What is the best solution for closing IO streams in pipelines?
runtimizeException is a method that wraps checked exception in RuntimeExceptions.

There are two issues here: handling of checked exceptions such as IOException, and timely closing of resources.
None of the predefined functional interfaces declare any checked exceptions, which means that they have to be handled within the lambda, or wrapped in an unchecked exception and rethrown. It looks like your runtimizeException function does that. You probably also had to declare your own functional interface for it. As you've probably discovered, this is a pain.
On the closing of resources like files, there was some investigation of having streams be closed automatically when the end of the stream was reached. This would be convenient, but it doesn't deal with closing when an exception is thrown. There's no magic do-the-right-thing mechanism for this in streams.
We're left with the standard Java techniques of dealing with resource closure, namely the try-with-resources construct introduced in Java 7. TWR really wants to have resources be closed at the same level in the call stack as they were opened. The principle of "whoever opens it has to close it" applies. TWR also deals with exception handling, which usually makes it convenient to deal with exception handling and resource closing in the same place.
In this example, the stream is somewhat unusual in that it maps a Stream<Path> to a Stream<Stream<String>>. These nested streams are the ones that aren't closed, resulting in the eventual exception when the system runs out of open file descriptors. What makes this difficult is that files are opened by one stream operation and then passed downstream; this makes it impossible to use TWR.
An alternative approach to structuring this pipeline is as follows.
The Files.lines call is the one that opens the file, so this has to be the resource in the TWR statement. The processing of this file is where (some) IOExceptions get thrown, so we can do the exception wrapping in the same TWR statement. This suggests having a simple function that maps the path to a line count, while handling resource closing and exception wrapping:
long lineCount(Path path) {
try (Stream<String> s = Files.lines(path, StandardCharsets.ISO_8859_1)) {
return s.count();
} catch (IOException ioe) {
throw new UncheckedIOException(ioe);
}
}
Once you have this helper function, the main pipeline looks like this:
Files.find(Paths.get("JAVA_DOCS_DIR/docs/api/"),
100, (path, attr) -> path.toString().endsWith(".html"))

• **What to do**
**a.** In the text on closing IO streams, which Java 7 construct is named as the standard technique for closing resources?
**b.** Repeat word for word the part of the IO streams text from "What is the" to "closing of resources.".

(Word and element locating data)

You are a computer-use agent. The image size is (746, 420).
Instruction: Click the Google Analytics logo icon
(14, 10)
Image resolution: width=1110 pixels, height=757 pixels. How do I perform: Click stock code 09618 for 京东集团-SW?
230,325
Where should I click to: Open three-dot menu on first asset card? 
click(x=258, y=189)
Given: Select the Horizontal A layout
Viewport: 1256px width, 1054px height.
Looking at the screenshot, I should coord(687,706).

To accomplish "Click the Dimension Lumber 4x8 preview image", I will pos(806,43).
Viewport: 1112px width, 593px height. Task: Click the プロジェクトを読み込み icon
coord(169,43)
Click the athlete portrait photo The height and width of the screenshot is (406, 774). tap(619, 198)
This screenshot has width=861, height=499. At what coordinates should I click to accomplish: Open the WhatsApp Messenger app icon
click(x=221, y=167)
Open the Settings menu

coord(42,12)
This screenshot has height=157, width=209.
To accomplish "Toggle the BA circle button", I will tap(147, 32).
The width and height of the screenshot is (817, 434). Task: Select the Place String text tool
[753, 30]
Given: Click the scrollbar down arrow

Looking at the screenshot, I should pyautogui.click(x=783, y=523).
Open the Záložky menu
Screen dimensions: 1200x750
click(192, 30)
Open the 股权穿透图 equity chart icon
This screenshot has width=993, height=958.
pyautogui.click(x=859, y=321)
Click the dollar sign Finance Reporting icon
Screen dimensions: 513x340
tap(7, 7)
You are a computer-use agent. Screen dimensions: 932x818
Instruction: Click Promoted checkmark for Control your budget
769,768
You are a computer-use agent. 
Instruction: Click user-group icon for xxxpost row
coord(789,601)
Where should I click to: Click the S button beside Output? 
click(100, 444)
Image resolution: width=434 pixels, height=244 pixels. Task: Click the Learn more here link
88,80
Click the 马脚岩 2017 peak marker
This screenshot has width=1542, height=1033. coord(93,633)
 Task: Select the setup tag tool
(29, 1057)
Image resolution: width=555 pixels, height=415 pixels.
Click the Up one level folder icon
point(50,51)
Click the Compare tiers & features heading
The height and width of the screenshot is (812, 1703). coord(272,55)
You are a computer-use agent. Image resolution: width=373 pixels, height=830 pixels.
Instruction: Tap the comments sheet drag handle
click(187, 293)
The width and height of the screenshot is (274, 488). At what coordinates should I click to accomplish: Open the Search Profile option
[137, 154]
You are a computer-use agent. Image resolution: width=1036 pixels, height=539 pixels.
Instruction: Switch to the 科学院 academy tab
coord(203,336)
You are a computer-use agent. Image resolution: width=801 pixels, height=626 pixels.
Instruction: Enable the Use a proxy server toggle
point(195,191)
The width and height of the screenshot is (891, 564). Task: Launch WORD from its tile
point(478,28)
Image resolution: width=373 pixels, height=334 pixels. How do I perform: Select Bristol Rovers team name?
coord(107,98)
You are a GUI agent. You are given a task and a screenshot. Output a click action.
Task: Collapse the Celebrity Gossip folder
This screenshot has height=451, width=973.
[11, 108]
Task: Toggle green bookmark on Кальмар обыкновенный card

• **Task solutions**
**a.** The try-with-resources construct.

**b.**
What is the best solution for closing IO streams in pipelines?
runtimizeException is a method that wraps checked exception in RuntimeExceptions.

There are two issues here: handling of checked exceptions such as IOException, and timely closing of resources.